[Element lookup records]
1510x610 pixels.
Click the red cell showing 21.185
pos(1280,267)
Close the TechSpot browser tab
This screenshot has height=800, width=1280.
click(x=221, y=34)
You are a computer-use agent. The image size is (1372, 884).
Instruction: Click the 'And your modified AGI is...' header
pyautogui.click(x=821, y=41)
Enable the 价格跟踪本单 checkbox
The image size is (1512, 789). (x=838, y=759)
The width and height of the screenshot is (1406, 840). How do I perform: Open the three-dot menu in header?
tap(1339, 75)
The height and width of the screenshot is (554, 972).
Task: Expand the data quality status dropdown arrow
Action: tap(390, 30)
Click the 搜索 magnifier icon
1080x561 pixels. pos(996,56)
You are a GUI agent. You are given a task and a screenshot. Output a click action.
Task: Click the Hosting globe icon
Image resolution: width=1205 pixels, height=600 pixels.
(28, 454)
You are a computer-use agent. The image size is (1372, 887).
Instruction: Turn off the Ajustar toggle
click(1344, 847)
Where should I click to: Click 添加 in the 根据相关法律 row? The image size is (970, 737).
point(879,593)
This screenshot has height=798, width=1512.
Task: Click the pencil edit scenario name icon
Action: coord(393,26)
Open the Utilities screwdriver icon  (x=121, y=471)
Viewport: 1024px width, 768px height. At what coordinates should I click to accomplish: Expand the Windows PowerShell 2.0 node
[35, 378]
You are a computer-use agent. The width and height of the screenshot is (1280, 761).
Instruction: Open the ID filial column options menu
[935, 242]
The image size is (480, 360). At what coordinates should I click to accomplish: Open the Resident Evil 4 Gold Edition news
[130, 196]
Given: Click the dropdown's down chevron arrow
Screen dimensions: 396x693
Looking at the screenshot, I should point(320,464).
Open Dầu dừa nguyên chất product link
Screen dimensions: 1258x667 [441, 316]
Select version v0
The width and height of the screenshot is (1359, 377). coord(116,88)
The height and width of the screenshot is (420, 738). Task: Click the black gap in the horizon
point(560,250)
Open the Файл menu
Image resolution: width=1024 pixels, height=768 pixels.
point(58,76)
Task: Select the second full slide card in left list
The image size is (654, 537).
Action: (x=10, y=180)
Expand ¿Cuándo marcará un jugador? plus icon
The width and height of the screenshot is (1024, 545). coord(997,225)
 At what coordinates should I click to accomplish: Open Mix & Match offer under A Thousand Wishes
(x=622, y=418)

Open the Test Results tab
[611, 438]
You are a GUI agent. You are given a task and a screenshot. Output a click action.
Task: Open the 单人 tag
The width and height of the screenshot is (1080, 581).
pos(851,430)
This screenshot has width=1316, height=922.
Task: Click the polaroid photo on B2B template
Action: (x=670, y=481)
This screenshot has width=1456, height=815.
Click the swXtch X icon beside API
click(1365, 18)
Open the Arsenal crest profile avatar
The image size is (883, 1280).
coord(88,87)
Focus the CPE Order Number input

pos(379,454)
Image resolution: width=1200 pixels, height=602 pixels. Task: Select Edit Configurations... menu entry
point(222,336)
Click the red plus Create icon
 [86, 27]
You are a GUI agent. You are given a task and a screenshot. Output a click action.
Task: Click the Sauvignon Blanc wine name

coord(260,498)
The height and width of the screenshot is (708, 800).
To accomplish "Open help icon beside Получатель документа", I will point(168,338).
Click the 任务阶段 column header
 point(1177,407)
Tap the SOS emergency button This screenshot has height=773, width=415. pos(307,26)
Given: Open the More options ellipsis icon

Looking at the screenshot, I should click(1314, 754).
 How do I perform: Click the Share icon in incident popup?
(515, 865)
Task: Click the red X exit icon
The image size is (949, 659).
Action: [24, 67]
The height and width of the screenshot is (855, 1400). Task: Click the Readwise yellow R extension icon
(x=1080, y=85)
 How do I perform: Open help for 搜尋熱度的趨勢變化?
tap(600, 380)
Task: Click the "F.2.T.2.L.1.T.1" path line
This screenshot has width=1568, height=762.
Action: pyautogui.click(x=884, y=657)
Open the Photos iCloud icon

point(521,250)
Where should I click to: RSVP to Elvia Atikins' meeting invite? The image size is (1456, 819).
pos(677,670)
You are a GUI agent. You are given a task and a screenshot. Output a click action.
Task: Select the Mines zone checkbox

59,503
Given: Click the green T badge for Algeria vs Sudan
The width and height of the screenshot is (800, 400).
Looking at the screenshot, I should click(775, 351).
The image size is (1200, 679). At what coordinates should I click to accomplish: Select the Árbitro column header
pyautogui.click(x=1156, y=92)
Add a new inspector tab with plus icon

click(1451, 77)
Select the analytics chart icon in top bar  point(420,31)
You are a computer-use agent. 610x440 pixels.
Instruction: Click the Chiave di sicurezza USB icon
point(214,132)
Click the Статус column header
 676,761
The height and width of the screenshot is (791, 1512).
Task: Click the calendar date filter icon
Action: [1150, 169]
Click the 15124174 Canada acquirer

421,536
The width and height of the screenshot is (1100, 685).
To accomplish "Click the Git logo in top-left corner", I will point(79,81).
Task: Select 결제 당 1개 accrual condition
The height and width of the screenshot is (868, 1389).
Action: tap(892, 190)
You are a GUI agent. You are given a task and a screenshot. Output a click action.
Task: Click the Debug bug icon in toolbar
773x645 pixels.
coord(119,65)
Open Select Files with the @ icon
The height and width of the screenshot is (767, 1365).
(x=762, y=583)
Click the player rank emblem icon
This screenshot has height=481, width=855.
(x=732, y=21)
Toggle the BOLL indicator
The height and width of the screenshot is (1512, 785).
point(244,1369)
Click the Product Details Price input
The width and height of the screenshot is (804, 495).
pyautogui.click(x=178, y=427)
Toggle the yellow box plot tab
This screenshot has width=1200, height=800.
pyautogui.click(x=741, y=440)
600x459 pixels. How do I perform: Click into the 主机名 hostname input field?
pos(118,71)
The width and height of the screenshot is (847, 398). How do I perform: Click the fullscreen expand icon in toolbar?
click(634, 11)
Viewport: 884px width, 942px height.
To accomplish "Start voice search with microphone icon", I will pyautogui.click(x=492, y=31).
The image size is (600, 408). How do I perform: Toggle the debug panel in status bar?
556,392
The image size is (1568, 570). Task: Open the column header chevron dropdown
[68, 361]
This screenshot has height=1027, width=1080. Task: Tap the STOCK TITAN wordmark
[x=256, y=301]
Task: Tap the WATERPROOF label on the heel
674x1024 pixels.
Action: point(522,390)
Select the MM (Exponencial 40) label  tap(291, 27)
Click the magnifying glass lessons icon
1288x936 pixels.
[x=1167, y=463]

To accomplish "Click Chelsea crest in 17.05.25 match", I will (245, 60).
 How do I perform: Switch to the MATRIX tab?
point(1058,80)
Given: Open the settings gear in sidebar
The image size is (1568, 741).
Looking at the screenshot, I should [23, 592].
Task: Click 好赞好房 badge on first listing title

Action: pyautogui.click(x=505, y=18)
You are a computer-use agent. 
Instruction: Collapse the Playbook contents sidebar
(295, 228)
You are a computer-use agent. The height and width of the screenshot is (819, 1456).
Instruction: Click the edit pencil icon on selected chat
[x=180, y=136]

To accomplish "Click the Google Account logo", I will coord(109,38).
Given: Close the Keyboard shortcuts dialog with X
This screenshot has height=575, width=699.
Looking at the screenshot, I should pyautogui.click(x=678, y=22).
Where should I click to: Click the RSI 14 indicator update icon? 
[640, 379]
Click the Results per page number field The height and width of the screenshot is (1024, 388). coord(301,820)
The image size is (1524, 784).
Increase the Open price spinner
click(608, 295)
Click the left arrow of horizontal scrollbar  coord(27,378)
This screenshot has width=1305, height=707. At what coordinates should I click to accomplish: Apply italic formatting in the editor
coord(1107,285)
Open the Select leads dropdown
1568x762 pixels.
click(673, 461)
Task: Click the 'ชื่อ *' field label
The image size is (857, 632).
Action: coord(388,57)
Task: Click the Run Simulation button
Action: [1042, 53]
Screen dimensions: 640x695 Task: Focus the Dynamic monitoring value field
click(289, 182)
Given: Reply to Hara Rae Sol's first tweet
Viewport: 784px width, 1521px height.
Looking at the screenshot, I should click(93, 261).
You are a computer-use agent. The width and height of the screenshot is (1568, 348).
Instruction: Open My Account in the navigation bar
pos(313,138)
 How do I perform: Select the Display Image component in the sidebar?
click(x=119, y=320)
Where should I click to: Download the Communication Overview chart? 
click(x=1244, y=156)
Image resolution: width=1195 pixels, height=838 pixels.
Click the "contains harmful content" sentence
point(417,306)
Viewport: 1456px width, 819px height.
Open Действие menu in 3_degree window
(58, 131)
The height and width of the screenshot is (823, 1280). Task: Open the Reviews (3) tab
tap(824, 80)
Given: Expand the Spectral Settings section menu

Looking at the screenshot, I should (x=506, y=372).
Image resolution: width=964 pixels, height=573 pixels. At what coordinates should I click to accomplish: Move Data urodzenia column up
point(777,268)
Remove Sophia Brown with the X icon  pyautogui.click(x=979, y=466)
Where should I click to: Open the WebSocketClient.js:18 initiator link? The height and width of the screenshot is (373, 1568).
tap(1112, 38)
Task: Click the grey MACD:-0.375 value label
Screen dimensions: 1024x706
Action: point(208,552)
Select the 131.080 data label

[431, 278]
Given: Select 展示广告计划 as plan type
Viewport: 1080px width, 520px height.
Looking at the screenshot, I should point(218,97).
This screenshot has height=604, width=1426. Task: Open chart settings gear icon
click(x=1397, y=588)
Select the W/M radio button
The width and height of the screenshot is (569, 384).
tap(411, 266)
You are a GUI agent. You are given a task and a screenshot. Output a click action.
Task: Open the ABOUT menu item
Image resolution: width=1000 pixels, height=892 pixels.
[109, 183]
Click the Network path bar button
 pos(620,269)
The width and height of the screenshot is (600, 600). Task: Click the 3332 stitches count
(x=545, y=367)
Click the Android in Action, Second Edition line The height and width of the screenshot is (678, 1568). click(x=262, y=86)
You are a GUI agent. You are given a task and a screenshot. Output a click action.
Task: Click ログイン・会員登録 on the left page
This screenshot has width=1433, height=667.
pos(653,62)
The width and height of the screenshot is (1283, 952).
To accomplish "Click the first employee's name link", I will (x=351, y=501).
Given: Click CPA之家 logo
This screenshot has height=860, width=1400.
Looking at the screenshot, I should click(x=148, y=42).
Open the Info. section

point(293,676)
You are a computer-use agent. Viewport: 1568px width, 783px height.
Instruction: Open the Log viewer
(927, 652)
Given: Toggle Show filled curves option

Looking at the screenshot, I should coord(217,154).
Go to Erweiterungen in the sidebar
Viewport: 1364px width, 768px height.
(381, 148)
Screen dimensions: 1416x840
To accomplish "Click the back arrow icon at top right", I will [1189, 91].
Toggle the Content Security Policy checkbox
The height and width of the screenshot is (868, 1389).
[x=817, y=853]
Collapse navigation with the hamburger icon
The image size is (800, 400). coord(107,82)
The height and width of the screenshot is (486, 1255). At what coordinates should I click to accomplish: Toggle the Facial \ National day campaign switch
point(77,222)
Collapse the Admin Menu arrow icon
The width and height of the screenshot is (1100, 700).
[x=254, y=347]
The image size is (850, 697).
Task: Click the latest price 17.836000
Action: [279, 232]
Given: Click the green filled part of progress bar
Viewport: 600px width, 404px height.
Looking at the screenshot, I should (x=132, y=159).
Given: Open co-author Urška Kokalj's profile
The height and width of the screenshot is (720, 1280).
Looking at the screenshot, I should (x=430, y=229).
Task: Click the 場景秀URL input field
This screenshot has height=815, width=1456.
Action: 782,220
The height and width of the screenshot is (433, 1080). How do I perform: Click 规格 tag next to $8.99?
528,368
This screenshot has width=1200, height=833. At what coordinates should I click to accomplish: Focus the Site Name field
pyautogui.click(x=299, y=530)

The problem:
Rewrite the listing lines from the one containing "The height and width of the screenshot is (433, 1080)." through the end of the listing, inclusive, swapping "Site Name" for "Site Title" and keeping everything else the same.

Written answer:
The height and width of the screenshot is (433, 1080). How do I perform: Click 规格 tag next to $8.99?
528,368
This screenshot has width=1200, height=833. At what coordinates should I click to accomplish: Focus the Site Title field
pyautogui.click(x=299, y=530)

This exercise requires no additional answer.